From left: William H. Macy as Frank Gallagher, Noel Fisher as Mickey Milkovich, Cameron Monaghan as Ian Gallagher, Emma Kenney as Debbie Gallagher, and Christian Isaiah as Liam Gallagher in "Shameless."Paul Sarkis/SHOWTIME

I’m sorry dear reader, but I really don’t want to write this piece. Certainly “Shameless,” which is ending on Sunday, has been uneven across the 11 seasons of its existence, and particularly since Emmy Rossum left the series in 2019 — and left it without an emotional axis.

But that’s the norm when it comes to TV sagas built for the long run, in this case to detail the lives of one of America’s abandoned no-collar populations. I may have cringed at a few of the more shameless “Shameless” excesses (yeah: the throuple), and I may have forgotten or blocked out many of the more ludicrous twists across the years, including the fact that Frank is not Ian’s biological father. But ever since “Shameless” premiered on Showtime a decade ago, an American adaptation of a British series, I haven’t missed one single episode.

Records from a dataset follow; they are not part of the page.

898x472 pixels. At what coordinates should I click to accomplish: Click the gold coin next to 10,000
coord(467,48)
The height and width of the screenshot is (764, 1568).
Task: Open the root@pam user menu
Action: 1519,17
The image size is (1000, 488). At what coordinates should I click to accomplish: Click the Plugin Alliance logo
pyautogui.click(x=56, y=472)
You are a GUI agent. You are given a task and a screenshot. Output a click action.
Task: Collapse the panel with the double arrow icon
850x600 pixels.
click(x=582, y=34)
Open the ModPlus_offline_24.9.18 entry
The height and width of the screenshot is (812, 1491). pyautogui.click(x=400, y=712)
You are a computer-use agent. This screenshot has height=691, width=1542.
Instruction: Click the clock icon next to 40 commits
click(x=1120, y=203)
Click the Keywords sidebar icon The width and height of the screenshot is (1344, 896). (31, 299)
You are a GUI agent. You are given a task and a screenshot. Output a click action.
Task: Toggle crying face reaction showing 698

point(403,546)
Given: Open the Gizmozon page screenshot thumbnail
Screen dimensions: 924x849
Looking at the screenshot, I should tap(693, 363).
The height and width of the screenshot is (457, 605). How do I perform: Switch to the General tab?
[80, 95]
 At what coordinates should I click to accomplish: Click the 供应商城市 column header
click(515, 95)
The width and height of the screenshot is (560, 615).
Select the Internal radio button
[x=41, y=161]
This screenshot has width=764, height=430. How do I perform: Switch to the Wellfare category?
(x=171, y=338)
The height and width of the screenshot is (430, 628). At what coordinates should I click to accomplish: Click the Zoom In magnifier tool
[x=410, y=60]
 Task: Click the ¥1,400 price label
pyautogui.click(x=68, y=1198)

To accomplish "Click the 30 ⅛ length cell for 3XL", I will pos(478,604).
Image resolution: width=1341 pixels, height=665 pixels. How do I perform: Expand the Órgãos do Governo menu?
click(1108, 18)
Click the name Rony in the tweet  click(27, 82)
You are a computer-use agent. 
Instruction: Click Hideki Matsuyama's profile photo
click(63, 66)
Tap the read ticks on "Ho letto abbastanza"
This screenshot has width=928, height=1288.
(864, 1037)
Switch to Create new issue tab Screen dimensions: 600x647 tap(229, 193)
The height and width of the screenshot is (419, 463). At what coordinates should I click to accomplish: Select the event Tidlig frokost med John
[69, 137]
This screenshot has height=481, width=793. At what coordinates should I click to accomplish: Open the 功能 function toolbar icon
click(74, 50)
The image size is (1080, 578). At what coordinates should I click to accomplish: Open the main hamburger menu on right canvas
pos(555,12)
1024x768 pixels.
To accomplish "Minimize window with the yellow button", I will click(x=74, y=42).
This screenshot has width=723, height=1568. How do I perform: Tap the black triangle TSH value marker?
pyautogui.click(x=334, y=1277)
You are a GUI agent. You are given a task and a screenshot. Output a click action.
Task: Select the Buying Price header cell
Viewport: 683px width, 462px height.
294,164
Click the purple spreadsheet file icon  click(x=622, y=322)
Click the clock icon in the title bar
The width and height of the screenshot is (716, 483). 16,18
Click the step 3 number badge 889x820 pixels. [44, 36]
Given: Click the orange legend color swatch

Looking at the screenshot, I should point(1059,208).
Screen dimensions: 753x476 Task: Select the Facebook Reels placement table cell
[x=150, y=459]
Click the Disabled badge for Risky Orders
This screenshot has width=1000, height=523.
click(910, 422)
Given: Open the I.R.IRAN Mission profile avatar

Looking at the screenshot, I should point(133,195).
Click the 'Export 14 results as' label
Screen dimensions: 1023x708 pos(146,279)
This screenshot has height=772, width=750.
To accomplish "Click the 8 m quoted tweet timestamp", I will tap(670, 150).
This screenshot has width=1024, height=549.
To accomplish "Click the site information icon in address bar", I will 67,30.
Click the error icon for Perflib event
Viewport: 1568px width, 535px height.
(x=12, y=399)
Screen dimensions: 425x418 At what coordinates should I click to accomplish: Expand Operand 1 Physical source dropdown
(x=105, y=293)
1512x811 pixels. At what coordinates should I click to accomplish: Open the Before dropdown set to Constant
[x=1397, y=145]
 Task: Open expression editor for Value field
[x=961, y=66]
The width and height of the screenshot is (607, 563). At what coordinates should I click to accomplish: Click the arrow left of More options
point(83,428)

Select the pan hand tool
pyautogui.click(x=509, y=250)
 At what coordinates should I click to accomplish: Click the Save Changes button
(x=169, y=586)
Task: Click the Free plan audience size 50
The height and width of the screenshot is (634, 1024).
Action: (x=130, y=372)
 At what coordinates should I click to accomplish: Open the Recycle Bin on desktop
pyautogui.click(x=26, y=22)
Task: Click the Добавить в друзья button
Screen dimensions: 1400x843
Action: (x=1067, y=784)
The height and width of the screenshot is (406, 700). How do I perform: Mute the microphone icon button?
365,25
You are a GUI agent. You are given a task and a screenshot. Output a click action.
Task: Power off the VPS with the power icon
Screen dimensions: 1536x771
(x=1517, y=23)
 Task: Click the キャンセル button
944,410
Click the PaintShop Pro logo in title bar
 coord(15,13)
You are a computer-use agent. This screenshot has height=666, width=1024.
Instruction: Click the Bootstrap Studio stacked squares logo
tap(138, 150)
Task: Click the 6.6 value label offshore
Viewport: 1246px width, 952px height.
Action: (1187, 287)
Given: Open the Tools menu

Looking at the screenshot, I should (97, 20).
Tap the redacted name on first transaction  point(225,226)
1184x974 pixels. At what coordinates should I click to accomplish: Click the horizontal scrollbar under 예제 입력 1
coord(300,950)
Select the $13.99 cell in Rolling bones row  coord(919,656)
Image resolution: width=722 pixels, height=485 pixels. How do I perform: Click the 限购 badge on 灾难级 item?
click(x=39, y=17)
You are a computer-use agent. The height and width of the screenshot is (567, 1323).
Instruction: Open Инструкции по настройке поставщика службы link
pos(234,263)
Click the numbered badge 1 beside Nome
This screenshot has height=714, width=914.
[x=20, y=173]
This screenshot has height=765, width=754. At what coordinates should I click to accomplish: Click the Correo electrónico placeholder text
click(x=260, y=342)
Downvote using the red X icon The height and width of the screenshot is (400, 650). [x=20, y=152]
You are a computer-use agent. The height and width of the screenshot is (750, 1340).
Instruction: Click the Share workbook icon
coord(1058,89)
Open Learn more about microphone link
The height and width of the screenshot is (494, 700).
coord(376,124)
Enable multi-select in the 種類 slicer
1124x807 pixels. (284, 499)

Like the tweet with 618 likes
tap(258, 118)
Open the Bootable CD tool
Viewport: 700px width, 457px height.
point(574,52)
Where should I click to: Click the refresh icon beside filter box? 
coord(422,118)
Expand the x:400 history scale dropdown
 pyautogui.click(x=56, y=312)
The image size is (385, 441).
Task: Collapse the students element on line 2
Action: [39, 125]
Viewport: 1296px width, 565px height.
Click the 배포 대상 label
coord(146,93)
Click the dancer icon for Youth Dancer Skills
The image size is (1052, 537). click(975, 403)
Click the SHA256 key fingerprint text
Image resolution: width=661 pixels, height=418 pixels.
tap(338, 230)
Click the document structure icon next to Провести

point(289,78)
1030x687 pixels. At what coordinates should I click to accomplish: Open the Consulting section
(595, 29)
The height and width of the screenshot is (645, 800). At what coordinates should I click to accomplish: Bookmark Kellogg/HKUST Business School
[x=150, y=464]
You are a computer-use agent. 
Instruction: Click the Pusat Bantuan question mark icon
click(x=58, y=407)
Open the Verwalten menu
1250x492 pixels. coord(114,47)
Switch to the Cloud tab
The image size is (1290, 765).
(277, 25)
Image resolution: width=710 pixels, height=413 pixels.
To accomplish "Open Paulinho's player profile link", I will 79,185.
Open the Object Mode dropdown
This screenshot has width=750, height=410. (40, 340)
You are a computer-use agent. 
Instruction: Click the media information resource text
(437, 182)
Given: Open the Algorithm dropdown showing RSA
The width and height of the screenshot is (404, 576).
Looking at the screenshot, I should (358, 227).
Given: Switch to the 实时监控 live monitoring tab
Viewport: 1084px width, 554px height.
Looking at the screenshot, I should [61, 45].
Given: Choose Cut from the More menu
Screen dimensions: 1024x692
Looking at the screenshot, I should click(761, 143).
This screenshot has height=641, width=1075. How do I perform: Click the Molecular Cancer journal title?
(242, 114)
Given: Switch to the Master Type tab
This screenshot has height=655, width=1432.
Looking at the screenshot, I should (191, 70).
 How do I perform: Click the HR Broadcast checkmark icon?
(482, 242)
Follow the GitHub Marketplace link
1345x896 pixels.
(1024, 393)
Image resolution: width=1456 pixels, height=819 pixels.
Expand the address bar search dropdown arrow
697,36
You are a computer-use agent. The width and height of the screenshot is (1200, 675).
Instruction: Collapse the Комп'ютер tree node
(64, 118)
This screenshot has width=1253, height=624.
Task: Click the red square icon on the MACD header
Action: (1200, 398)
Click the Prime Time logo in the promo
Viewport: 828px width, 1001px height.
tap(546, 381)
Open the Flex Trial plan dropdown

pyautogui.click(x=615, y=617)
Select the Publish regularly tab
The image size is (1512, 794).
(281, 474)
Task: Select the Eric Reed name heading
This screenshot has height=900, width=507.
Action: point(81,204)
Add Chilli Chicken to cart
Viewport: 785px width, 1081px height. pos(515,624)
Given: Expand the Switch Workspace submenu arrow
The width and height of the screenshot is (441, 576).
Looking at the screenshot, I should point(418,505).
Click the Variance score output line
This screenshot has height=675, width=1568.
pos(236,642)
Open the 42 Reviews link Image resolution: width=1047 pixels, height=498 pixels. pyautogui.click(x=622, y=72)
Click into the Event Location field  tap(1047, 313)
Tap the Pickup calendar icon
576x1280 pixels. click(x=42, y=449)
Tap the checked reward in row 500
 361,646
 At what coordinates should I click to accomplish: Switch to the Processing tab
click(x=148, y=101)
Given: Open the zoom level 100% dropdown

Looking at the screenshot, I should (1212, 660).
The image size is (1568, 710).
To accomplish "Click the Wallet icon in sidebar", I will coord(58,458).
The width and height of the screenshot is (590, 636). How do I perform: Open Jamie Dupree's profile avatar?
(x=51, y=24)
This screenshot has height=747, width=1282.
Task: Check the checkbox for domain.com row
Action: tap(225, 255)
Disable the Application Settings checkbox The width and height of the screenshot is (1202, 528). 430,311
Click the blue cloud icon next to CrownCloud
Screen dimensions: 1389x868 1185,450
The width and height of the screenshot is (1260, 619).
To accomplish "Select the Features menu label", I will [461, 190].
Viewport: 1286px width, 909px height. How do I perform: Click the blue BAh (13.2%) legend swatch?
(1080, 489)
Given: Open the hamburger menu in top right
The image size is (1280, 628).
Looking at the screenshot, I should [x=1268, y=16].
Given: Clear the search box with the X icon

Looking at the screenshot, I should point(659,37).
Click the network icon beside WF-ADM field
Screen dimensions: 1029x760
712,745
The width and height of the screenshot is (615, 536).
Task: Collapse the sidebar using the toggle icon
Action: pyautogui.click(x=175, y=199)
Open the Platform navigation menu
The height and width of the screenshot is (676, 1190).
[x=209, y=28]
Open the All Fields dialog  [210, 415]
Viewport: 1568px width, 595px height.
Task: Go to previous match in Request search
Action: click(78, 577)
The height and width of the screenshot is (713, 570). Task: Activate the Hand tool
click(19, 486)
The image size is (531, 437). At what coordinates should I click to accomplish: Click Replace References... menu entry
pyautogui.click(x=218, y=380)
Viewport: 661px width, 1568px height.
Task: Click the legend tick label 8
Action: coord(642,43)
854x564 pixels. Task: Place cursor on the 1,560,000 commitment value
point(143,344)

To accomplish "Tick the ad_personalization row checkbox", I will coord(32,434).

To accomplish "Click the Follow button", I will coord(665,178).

In short, I love this show, messy flaws, brazen outrageousness, frenetic pacing, offensive story lines, hyper-farcical turns and all. It’s not a “Breaking Bad” or a “Mad Men,” a pair of near-perfect specimens, but it has the kind of humanity that inspires my devotion.

Charles Dickens once wrote that, in his “heart of hearts,” “David Copperfield” was his “favourite child,” and that reflects how I’ve favored “Shameless.” I’m attached to every character, as well as to the actors playing them, in a way that transcends the ups and downs in quality.

And Dickens is relevant here; I’ve often compared the show to Dickens novels, and not just because of the lengthiness factor. Like Dickens, the tragicomic “Shameless” story is shown through a socioeconomic lens, with an emphasis on how the country’s systems — and its adults — fail the most vulnerable children. At the core of the series, within its exuberant buffoonery, there is a wellspring of compassion for the five Gallagher kids, raised by addicted and absentee parents, without money, and in the proximity of crime. Frank, their pathologically self-serving father, is a kind of Fagin figure, frequently exploiting his own kids for a few bucks.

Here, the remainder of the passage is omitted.